#### Your task
Repeat nothing but the lines below running from the one containing "Zoom in the map with plus" to the one containing "Enable Open tracking". Keep both end lines.

#### Data section
▽
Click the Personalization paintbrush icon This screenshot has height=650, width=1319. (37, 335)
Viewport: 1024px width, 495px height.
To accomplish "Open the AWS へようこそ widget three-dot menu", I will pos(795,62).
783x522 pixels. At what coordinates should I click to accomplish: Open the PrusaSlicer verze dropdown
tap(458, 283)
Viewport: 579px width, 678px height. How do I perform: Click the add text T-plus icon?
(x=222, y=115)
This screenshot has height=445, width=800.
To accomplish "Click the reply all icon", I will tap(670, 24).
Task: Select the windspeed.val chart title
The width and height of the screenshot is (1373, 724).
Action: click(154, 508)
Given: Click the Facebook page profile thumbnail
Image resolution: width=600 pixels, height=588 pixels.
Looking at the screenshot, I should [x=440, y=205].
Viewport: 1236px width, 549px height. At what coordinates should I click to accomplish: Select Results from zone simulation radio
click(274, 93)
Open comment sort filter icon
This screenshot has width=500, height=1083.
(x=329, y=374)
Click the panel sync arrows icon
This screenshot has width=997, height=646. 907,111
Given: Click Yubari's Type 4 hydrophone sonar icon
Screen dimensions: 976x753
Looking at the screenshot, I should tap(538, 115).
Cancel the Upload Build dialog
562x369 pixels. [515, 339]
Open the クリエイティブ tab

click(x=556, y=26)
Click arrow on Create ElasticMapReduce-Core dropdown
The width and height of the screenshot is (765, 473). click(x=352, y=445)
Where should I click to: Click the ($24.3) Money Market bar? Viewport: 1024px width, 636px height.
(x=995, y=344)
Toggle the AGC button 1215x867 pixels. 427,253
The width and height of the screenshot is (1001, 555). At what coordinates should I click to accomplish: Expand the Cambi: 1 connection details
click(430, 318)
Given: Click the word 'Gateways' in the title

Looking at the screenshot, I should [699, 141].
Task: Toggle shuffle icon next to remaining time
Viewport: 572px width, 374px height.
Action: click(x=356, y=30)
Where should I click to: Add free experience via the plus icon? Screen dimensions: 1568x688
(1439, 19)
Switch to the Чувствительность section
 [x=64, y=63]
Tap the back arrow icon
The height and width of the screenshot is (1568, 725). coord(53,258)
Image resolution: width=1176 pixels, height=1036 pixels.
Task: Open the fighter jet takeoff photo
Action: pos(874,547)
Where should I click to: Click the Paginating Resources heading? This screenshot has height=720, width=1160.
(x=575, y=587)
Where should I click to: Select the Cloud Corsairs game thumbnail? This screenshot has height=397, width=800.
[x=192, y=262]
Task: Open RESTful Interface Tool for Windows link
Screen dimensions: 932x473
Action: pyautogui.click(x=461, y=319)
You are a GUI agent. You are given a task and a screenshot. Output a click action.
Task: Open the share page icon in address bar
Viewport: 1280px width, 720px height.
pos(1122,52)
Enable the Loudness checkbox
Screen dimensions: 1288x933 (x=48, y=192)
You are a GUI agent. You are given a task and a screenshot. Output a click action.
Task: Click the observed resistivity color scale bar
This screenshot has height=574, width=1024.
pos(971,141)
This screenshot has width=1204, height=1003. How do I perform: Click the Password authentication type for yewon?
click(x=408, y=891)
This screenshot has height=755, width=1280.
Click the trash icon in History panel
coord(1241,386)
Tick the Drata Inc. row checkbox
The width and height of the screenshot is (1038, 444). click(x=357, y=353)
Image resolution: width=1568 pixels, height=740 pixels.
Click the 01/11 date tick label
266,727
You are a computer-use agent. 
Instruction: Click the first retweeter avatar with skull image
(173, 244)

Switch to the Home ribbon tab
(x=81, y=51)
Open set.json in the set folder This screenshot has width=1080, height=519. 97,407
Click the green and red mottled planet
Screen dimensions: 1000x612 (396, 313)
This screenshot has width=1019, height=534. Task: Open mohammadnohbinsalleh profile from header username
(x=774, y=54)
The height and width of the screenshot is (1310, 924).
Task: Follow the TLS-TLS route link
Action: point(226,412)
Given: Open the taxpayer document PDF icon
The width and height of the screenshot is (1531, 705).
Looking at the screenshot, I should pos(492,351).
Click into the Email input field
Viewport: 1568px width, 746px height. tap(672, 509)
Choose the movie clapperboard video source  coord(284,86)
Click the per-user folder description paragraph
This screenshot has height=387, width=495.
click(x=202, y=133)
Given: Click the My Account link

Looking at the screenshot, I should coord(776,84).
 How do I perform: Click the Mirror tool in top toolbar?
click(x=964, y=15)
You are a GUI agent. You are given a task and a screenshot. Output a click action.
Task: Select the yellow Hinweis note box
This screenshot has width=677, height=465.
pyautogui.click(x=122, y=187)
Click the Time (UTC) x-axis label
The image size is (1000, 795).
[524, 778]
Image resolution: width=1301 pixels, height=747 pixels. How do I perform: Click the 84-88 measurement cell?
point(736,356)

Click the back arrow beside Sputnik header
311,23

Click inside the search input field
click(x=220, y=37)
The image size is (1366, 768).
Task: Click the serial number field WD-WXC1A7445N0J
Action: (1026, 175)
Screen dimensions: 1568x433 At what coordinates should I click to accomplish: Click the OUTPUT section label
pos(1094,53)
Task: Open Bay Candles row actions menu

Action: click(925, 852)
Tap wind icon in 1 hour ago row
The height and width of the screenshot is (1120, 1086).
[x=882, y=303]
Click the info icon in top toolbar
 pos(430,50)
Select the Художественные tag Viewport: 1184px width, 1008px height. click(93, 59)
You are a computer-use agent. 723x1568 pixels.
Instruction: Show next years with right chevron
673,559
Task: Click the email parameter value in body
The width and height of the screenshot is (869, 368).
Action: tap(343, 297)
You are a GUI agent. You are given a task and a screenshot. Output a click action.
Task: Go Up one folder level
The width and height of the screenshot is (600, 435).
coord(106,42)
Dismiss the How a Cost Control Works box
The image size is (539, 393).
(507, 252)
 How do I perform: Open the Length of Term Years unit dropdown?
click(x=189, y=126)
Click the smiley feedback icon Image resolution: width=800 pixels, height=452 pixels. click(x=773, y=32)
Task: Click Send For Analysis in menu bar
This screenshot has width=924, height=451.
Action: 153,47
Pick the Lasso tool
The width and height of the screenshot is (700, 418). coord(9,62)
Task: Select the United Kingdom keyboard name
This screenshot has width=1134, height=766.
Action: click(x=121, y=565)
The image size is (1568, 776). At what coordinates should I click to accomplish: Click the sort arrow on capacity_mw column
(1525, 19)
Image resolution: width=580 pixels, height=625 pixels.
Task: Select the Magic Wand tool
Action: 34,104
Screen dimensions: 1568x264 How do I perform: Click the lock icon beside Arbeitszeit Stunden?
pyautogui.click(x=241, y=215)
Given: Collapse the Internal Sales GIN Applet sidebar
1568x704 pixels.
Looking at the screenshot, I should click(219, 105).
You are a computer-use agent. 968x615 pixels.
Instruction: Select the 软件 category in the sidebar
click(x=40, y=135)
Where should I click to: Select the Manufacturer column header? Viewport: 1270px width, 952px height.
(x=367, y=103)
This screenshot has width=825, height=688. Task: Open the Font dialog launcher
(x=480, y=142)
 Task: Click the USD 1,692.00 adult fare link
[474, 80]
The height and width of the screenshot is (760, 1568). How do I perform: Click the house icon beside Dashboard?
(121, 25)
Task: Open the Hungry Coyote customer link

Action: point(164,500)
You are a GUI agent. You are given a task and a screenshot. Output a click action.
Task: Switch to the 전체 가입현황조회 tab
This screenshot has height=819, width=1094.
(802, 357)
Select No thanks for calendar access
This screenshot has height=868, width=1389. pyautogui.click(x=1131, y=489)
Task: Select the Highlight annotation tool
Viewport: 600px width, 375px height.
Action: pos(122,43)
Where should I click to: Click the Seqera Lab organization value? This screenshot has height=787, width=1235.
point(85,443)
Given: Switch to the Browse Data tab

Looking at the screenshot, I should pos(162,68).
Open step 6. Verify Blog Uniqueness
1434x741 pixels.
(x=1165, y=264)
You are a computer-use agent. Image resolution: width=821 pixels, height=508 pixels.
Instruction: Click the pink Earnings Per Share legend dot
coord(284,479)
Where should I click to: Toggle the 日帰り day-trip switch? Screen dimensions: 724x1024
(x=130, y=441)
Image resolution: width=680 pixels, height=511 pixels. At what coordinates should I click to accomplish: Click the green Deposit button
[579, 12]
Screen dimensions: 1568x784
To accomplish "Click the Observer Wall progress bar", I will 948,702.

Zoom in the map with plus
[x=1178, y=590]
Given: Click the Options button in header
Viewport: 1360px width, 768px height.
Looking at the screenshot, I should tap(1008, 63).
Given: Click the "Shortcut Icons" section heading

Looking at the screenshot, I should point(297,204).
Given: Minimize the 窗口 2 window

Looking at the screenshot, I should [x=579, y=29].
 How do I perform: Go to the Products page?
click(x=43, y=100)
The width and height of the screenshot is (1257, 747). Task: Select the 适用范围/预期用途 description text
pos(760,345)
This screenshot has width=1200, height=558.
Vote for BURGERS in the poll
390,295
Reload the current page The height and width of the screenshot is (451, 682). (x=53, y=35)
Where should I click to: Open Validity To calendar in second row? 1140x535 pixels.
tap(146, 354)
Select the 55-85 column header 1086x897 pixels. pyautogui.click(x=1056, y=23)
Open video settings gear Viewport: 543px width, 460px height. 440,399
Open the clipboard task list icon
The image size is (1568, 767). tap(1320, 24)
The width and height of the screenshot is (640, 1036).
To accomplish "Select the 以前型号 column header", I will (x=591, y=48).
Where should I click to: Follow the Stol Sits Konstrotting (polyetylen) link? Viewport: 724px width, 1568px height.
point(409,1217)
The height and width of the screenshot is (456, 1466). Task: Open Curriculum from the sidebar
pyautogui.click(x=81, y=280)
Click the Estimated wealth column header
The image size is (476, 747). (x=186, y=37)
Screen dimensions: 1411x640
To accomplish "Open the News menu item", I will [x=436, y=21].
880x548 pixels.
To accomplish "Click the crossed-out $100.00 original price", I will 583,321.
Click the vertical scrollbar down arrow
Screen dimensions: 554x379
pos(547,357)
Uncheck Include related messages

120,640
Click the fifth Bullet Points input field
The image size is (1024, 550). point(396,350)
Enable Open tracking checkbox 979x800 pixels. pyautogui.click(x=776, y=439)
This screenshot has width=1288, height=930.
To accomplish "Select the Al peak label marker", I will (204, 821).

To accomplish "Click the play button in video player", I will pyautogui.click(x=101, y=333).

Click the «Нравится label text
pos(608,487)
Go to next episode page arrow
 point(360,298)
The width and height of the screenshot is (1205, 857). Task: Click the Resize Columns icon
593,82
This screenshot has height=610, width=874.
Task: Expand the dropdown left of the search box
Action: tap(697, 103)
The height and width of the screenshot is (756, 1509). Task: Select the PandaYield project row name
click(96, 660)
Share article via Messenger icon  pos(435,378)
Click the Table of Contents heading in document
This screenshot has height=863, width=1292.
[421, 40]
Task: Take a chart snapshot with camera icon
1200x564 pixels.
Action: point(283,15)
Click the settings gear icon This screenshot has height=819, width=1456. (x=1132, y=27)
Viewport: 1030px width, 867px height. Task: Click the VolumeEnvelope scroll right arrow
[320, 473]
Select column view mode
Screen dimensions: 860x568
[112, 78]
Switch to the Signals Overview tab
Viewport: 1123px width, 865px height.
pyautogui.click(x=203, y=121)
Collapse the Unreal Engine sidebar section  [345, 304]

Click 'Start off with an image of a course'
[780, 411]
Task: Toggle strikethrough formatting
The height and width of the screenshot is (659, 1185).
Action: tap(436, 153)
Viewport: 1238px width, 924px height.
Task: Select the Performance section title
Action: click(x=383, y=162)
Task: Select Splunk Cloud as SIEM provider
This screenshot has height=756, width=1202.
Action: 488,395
△
#### Task result
Zoom in the map with plus
[x=1178, y=590]
Given: Click the Options button in header
Viewport: 1360px width, 768px height.
Looking at the screenshot, I should tap(1008, 63).
Given: Click the "Shortcut Icons" section heading

Looking at the screenshot, I should point(297,204).
Given: Minimize the 窗口 2 window

Looking at the screenshot, I should [x=579, y=29].
 How do I perform: Go to the Products page?
click(x=43, y=100)
The width and height of the screenshot is (1257, 747). Task: Select the 适用范围/预期用途 description text
pos(760,345)
This screenshot has width=1200, height=558.
Vote for BURGERS in the poll
390,295
Reload the current page The height and width of the screenshot is (451, 682). (x=53, y=35)
Where should I click to: Open Validity To calendar in second row? 1140x535 pixels.
tap(146, 354)
Select the 55-85 column header 1086x897 pixels. pyautogui.click(x=1056, y=23)
Open video settings gear Viewport: 543px width, 460px height. 440,399
Open the clipboard task list icon
The image size is (1568, 767). tap(1320, 24)
The width and height of the screenshot is (640, 1036).
To accomplish "Select the 以前型号 column header", I will (x=591, y=48).
Where should I click to: Follow the Stol Sits Konstrotting (polyetylen) link? Viewport: 724px width, 1568px height.
point(409,1217)
The height and width of the screenshot is (456, 1466). Task: Open Curriculum from the sidebar
pyautogui.click(x=81, y=280)
Click the Estimated wealth column header
The image size is (476, 747). (x=186, y=37)
Screen dimensions: 1411x640
To accomplish "Open the News menu item", I will [x=436, y=21].
880x548 pixels.
To accomplish "Click the crossed-out $100.00 original price", I will 583,321.
Click the vertical scrollbar down arrow
Screen dimensions: 554x379
pos(547,357)
Uncheck Include related messages

120,640
Click the fifth Bullet Points input field
The image size is (1024, 550). point(396,350)
Enable Open tracking checkbox 979x800 pixels. pyautogui.click(x=776, y=439)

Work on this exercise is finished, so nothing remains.